ACTION OF FLUORINE ON ORGANIC COMPOUNDS1 BY BURR HUMISTON
The action of fluorine on organic compounds is usually very violent resulting in the total disintegration of the compound in question. In the case of hydrocarbons, hydrofluoric acid and carbon fluorides are formed. Saturated hydrocarbons such as paraffin and “Nujol” when exposed to undiluted fluorine burn with incandescence, giving free carbon and carbon fluorides as the reaction products. Many experiments were tried in this laboratory on the preparation of organic fluorides, the first work being on carbon fluorides. Carbon and graphite are attacked by fluorine if in a granular or powdered condition.
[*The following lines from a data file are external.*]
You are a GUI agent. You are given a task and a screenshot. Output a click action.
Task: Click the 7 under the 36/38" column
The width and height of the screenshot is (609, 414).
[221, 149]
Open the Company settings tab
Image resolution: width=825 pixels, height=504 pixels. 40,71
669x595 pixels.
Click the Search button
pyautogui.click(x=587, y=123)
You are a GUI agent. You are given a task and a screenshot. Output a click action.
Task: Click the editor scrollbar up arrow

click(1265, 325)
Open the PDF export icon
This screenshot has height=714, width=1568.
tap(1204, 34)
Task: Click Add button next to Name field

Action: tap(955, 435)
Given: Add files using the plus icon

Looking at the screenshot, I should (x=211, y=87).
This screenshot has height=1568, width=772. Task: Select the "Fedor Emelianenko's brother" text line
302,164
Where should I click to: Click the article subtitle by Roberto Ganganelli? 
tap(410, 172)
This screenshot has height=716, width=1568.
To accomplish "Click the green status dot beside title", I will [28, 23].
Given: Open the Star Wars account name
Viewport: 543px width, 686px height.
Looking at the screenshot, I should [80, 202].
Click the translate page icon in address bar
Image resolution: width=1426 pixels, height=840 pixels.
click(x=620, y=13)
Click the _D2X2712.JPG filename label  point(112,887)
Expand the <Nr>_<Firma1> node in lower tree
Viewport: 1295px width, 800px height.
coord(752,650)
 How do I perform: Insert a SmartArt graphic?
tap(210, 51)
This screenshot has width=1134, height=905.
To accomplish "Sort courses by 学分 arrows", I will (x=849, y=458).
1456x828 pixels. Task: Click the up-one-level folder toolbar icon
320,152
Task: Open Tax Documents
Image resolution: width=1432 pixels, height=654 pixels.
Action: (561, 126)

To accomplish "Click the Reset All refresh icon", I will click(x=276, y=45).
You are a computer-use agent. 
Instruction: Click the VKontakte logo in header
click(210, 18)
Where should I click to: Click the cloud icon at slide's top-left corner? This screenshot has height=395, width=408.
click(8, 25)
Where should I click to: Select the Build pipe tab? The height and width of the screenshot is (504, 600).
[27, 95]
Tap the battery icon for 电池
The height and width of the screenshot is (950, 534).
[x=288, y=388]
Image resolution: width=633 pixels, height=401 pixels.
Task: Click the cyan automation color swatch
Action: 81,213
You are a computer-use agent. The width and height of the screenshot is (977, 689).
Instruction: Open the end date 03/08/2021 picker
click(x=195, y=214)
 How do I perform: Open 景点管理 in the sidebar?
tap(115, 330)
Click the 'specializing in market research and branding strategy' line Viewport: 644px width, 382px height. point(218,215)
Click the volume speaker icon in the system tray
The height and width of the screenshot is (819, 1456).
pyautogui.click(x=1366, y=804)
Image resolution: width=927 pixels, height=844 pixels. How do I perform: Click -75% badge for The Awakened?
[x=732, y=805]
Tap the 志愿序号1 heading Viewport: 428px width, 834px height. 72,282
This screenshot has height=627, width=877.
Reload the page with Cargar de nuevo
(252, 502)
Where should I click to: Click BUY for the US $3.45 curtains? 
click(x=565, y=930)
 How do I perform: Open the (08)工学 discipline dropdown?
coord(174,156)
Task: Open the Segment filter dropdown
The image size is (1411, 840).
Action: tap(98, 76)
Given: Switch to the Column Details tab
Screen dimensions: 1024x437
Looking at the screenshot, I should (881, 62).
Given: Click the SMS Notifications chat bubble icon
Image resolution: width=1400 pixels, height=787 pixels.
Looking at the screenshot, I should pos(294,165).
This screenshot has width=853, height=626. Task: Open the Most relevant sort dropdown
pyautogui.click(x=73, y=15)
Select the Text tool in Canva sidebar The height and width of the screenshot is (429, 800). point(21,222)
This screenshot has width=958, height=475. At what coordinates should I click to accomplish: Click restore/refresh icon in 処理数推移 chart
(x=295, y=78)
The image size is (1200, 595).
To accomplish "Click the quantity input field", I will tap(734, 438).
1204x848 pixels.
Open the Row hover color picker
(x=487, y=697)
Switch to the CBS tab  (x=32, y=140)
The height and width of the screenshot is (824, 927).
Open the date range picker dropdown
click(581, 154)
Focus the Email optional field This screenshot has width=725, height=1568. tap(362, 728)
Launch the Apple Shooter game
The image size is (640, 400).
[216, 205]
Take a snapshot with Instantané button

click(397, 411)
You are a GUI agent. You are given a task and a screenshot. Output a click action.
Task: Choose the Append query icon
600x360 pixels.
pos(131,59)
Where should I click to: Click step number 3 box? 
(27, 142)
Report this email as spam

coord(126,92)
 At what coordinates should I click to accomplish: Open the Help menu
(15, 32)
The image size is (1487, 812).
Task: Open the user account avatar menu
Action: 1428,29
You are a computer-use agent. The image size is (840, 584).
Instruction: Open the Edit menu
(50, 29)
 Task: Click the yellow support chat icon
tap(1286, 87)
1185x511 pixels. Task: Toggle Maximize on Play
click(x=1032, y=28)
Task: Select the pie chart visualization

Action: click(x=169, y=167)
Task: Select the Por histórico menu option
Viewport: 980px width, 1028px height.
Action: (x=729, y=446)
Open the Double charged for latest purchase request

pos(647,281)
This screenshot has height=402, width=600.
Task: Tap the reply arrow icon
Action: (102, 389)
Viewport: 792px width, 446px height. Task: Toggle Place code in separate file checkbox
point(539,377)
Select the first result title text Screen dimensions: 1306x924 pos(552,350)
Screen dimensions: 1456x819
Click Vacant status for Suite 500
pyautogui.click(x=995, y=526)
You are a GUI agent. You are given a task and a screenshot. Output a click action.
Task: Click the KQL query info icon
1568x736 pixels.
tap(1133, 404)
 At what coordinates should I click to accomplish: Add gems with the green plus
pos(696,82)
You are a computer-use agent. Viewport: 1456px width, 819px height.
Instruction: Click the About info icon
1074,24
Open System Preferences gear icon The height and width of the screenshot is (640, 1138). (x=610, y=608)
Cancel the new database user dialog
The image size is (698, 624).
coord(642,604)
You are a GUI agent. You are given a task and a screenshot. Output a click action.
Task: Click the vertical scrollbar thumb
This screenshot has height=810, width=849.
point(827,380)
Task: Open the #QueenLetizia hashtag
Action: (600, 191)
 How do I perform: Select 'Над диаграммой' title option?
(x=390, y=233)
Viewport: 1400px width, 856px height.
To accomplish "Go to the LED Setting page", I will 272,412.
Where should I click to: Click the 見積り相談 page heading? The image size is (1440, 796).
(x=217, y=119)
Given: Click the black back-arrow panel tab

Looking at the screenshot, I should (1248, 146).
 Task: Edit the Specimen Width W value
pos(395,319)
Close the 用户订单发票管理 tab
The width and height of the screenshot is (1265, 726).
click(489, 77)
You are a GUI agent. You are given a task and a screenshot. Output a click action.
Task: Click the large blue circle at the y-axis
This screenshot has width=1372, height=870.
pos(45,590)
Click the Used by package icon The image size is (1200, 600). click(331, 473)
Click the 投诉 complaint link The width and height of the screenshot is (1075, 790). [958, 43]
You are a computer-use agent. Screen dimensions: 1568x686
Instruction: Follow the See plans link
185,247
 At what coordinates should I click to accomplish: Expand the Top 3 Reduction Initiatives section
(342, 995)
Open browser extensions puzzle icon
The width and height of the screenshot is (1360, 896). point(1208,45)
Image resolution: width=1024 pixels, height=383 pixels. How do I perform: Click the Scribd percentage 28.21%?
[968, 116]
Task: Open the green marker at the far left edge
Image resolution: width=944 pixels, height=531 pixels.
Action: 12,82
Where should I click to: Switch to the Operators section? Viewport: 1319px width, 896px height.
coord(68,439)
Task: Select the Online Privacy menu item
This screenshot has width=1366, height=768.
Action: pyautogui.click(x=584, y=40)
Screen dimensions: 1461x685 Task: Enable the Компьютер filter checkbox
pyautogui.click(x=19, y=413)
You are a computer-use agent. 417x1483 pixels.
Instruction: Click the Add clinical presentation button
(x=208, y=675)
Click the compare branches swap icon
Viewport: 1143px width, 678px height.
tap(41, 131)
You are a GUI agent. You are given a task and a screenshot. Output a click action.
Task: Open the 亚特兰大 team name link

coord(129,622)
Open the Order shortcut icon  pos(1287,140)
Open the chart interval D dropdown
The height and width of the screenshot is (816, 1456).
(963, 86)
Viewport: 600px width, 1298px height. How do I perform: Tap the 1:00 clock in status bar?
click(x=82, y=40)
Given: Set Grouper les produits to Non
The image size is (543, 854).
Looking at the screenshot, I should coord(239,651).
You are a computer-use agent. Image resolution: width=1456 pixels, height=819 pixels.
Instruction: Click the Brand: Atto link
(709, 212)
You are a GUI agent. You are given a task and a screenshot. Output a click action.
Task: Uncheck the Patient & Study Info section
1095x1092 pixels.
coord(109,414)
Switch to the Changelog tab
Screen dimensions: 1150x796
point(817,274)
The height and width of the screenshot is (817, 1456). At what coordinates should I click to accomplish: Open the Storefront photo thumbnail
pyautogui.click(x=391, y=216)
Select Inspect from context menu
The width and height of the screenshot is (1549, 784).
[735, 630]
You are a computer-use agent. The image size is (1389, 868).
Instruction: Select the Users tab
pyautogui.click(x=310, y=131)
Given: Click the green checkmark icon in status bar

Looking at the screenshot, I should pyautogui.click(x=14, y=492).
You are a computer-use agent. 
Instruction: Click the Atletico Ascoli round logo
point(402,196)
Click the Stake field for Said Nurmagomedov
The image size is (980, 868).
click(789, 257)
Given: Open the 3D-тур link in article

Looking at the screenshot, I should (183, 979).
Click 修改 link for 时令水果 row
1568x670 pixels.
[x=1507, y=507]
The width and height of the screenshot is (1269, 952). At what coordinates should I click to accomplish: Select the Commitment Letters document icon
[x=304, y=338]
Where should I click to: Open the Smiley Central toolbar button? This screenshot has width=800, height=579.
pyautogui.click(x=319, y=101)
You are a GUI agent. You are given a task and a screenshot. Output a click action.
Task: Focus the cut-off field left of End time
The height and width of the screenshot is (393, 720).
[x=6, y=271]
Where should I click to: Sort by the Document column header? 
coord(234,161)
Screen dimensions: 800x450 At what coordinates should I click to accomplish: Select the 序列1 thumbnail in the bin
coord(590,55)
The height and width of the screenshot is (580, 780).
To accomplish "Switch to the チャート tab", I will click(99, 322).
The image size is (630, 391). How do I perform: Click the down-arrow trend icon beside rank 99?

Moissan2 gives the action of fluorine on lamp-black, charcoal, graphite, and diamond. He found that lamp-black and charcoal are easily attacked; but pieces of graphite must be brought almost to redness before the reaction sets in; while diamond does not lose weight when heated to redness in a Bunsen burner and then exposed to fluorine. He obtained a mixture of carbon fluorides in every case. Fluorine was passed over approximately twenty grams of “filtchar” in a copper tube and the gases led into a test tube by solid carbon dioxide and ether. Although cooled to -80 the tube containing the charcoal was at room temperature, the reaction started as soon as the fluorine was passed in; and the temperature rose quickly. After about six hours fluorine came through the system and it was supposed that the carbon was entirely converted to fluoride. On opening the reaction tube it was found that a large portion of the carbon was covered with a gray dust which appeared to be mineral matter. This materially slowed down the action of the fluorine. Only ten grams of carbon fluoride were condensed whereas if all the fluorine which acted on the charcoal had gone to carbon 1 2
Published by permission of the Director of Chemical Warfare Service. Comptes rendus, 110, 2 7 6 (1890).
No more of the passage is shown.